Full disclosure of DoD difficulties is ''an important contribution to our national security,'' writes a reader. Another letter to the editor: PCAOB chairman William McDonough is doing the right things for investors, the markets, and the economy.
CFO Staff, CFO Magazine
December 1, 2004

CFO welcomes your letters. Send them to: The Editor, CFO, 253 Summer St., Boston, MA 02210.

E-mail us at JuliaHomer@cfo.com. You can also contact a specific author by clicking on his or her byline at the beginning of any article.

Please include your full name, title, company name, address, and telephone number. Letters are subject to editing for clarity and length.
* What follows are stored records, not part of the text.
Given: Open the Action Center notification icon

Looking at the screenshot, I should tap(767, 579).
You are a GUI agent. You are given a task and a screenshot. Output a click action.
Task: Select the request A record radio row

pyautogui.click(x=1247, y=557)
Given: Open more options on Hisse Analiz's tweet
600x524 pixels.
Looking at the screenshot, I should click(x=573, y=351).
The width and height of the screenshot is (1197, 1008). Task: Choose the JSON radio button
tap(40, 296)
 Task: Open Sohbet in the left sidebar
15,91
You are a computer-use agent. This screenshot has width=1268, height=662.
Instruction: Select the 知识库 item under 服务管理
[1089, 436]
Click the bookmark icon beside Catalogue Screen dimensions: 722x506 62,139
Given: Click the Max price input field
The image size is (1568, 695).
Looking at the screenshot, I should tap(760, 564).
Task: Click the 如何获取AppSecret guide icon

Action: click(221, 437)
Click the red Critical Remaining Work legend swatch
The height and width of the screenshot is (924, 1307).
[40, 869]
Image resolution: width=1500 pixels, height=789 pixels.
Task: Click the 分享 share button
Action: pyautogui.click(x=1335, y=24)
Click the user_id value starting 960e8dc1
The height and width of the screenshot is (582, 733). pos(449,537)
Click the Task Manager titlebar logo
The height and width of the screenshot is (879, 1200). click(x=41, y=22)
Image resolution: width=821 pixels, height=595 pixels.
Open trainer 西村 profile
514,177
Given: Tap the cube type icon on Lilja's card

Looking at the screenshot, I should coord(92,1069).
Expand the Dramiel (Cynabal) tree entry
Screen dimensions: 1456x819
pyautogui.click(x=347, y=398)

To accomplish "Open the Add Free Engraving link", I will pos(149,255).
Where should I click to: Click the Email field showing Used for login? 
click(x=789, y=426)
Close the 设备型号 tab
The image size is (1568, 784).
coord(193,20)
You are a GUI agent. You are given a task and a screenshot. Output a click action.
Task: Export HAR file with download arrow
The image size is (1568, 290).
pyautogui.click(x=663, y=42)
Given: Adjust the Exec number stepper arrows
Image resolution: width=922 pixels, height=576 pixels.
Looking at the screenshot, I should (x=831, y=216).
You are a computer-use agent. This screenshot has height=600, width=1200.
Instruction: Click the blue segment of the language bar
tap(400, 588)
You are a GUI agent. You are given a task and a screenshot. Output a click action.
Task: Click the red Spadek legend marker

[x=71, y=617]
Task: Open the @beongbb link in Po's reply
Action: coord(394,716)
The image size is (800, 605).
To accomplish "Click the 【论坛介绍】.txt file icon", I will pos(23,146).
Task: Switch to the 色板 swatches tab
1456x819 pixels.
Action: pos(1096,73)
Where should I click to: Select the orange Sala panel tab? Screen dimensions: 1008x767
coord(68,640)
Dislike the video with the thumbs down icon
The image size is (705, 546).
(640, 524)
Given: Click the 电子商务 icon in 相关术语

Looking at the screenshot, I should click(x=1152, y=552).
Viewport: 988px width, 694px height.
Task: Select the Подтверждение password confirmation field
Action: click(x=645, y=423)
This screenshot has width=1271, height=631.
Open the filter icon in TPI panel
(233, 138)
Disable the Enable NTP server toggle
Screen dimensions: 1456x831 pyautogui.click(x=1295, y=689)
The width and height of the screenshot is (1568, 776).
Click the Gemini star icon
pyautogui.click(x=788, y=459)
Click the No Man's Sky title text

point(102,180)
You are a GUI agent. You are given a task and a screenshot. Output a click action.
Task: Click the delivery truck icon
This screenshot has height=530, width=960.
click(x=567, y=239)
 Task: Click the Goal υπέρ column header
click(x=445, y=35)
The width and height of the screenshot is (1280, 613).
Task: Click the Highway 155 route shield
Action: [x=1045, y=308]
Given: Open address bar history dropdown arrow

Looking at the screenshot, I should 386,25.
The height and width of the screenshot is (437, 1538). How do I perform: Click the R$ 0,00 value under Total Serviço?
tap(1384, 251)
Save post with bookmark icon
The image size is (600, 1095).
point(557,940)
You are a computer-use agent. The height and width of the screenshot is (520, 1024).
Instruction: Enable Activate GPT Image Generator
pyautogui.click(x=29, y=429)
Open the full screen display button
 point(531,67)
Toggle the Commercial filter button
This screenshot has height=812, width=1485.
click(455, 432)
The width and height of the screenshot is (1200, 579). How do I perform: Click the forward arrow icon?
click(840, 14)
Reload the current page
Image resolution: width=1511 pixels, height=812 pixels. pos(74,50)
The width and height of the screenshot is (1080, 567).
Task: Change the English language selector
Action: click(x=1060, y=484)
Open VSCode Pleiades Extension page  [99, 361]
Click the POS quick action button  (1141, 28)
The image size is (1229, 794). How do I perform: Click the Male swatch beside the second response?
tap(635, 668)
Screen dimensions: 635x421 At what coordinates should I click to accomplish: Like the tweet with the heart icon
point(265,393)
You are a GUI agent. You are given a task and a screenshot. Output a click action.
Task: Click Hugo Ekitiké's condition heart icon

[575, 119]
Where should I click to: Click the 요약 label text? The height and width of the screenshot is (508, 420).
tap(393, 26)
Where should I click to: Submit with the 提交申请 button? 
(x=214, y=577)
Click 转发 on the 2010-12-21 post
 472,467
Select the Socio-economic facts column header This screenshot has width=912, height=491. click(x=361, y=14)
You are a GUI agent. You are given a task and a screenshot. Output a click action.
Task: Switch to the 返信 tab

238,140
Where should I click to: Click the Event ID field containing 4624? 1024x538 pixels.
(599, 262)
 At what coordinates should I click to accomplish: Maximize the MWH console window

Your article "Losing Battles" (October), about the Department of Defense, is one of your best. I hope this national security, economic, and financial-management challenge receives such broad coverage in all the financial and management literature in America. CFO magazine has made an important contribution to our national security by leading the way toward full disclosure of the stakes involved.

Lt. Col. Larry Feltes
USAF, Ret.
Via E-mail


Rebutting PCAOB Critics
The recent letters to the editor under the heading "Strong Words for the PCAOB" (October) both inappropriately criticize Public Company Accounting Oversight Board chairman William J. McDonough and argue for more of what contributed to the bubble of the 1990s and the subsequent burst in the new millennium. This puts the writers squarely at odds with the majority of the 90 million investors in the U.S. capital markets who sent a clear message to Congress and the President that the status quo was unacceptable, and overwhelmingly demanded changes in our laws. Let's not forget that that message was loud enough that only 3 out of 535 members of Congress (Senate and House) voted against Sarbanes-Oxley.

Mr. McDonough is now dutifully carrying out the mandate Congress and American investors gave him and his fellow board members. That mandate does not include maintaining the status quo for auditors that led to billion-dollar restatements at all too many companies. The public believes auditors do have a responsibility for finding and reporting such massive frauds, regardless of the level of collusion. In fact, when I was chief accountant of the Securities and Exchange Commission, all too often I saw auditors who had found the problems but then failed to adequately resolve them.

I believe Mr. McDonough is concerned that when such events occur, investors' confidence in the markets is negatively impacted in a manner that hurts not only investors and the markets but also our economy. He is right on as he stated in his interview ("The Enforcer," August), and his fellow board members and PCAOB staff are to be commended for the progress they have made while also getting a new organization up and running. While a lot remains to be done, the train is getting back on the tracks and is heading in the right direction.